» Extracted data entries
◇ ◇ ◇

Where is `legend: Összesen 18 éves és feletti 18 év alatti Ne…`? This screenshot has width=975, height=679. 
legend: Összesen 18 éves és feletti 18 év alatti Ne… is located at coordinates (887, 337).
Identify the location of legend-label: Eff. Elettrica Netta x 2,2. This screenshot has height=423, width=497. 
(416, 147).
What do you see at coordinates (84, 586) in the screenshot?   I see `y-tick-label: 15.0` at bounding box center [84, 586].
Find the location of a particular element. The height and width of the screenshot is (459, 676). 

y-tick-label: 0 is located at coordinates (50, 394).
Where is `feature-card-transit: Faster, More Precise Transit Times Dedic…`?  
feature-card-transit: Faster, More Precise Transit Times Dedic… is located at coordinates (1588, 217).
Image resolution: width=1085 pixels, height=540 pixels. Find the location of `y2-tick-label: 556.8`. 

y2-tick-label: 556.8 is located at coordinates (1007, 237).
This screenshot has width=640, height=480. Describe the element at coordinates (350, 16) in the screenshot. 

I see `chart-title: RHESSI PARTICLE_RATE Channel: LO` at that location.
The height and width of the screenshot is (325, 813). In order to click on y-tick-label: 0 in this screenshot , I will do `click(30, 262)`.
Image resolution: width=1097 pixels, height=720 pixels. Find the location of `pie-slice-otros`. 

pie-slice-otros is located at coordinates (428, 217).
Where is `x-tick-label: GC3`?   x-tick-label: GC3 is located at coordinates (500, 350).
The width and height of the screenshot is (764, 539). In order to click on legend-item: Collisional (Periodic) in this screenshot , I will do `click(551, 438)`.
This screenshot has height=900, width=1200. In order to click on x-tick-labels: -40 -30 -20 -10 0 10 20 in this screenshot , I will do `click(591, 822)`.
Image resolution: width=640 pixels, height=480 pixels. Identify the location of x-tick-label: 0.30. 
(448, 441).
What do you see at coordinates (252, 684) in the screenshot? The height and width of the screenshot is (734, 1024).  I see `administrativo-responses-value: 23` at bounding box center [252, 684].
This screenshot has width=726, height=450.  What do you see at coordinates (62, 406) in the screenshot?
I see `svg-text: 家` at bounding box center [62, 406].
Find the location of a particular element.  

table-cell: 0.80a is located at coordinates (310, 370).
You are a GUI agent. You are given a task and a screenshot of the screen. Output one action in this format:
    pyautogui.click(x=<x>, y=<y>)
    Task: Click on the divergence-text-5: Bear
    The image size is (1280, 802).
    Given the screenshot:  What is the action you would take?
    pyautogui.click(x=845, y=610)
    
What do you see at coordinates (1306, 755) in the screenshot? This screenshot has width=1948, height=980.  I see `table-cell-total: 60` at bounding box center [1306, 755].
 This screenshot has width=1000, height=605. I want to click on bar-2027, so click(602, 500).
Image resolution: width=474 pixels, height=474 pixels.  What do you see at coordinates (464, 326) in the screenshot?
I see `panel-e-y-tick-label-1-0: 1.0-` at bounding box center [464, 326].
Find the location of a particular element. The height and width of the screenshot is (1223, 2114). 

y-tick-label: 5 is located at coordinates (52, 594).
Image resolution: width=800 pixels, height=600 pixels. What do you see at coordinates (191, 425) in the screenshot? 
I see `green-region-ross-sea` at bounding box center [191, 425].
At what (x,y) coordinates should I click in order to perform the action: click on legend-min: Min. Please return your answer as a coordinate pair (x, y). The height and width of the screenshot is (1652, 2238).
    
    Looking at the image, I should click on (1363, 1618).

◇ ◇ ◇

» WHAT YOU WILL DO
Rewrite the rows above, substituting "Determine the position of" for every occurrence of "Find the location of" and leaving all other text unchanged.

» SOLVED EXERCISE
Where is `legend: Összesen 18 éves és feletti 18 év alatti Ne…`? This screenshot has width=975, height=679. 
legend: Összesen 18 éves és feletti 18 év alatti Ne… is located at coordinates (887, 337).
Identify the location of legend-label: Eff. Elettrica Netta x 2,2. This screenshot has height=423, width=497. 
(416, 147).
What do you see at coordinates (84, 586) in the screenshot?   I see `y-tick-label: 15.0` at bounding box center [84, 586].
Determine the position of a particular element. The height and width of the screenshot is (459, 676). 

y-tick-label: 0 is located at coordinates (50, 394).
Where is `feature-card-transit: Faster, More Precise Transit Times Dedic…`?  
feature-card-transit: Faster, More Precise Transit Times Dedic… is located at coordinates (1588, 217).
Image resolution: width=1085 pixels, height=540 pixels. Determine the position of `y2-tick-label: 556.8`. 

y2-tick-label: 556.8 is located at coordinates (1007, 237).
This screenshot has width=640, height=480. Describe the element at coordinates (350, 16) in the screenshot. 

I see `chart-title: RHESSI PARTICLE_RATE Channel: LO` at that location.
The height and width of the screenshot is (325, 813). In order to click on y-tick-label: 0 in this screenshot , I will do `click(30, 262)`.
Image resolution: width=1097 pixels, height=720 pixels. Determine the position of `pie-slice-otros`. 

pie-slice-otros is located at coordinates (428, 217).
Where is `x-tick-label: GC3`?   x-tick-label: GC3 is located at coordinates (500, 350).
The width and height of the screenshot is (764, 539). In order to click on legend-item: Collisional (Periodic) in this screenshot , I will do `click(551, 438)`.
This screenshot has height=900, width=1200. In order to click on x-tick-labels: -40 -30 -20 -10 0 10 20 in this screenshot , I will do `click(591, 822)`.
Image resolution: width=640 pixels, height=480 pixels. Identify the location of x-tick-label: 0.30. 
(448, 441).
What do you see at coordinates (252, 684) in the screenshot? The height and width of the screenshot is (734, 1024).  I see `administrativo-responses-value: 23` at bounding box center [252, 684].
This screenshot has width=726, height=450.  What do you see at coordinates (62, 406) in the screenshot?
I see `svg-text: 家` at bounding box center [62, 406].
Determine the position of a particular element.  

table-cell: 0.80a is located at coordinates (310, 370).
You are a GUI agent. You are given a task and a screenshot of the screen. Output one action in this format:
    pyautogui.click(x=<x>, y=<y>)
    Task: Click on the divergence-text-5: Bear
    The image size is (1280, 802).
    Given the screenshot:  What is the action you would take?
    pyautogui.click(x=845, y=610)
    
What do you see at coordinates (1306, 755) in the screenshot? This screenshot has width=1948, height=980.  I see `table-cell-total: 60` at bounding box center [1306, 755].
 This screenshot has width=1000, height=605. I want to click on bar-2027, so click(602, 500).
Image resolution: width=474 pixels, height=474 pixels.  What do you see at coordinates (464, 326) in the screenshot?
I see `panel-e-y-tick-label-1-0: 1.0-` at bounding box center [464, 326].
Determine the position of a particular element. The height and width of the screenshot is (1223, 2114). 

y-tick-label: 5 is located at coordinates (52, 594).
Image resolution: width=800 pixels, height=600 pixels. What do you see at coordinates (191, 425) in the screenshot? 
I see `green-region-ross-sea` at bounding box center [191, 425].
At what (x,y) coordinates should I click in order to perform the action: click on legend-min: Min. Please return your answer as a coordinate pair (x, y). The height and width of the screenshot is (1652, 2238).
    
    Looking at the image, I should click on (1363, 1618).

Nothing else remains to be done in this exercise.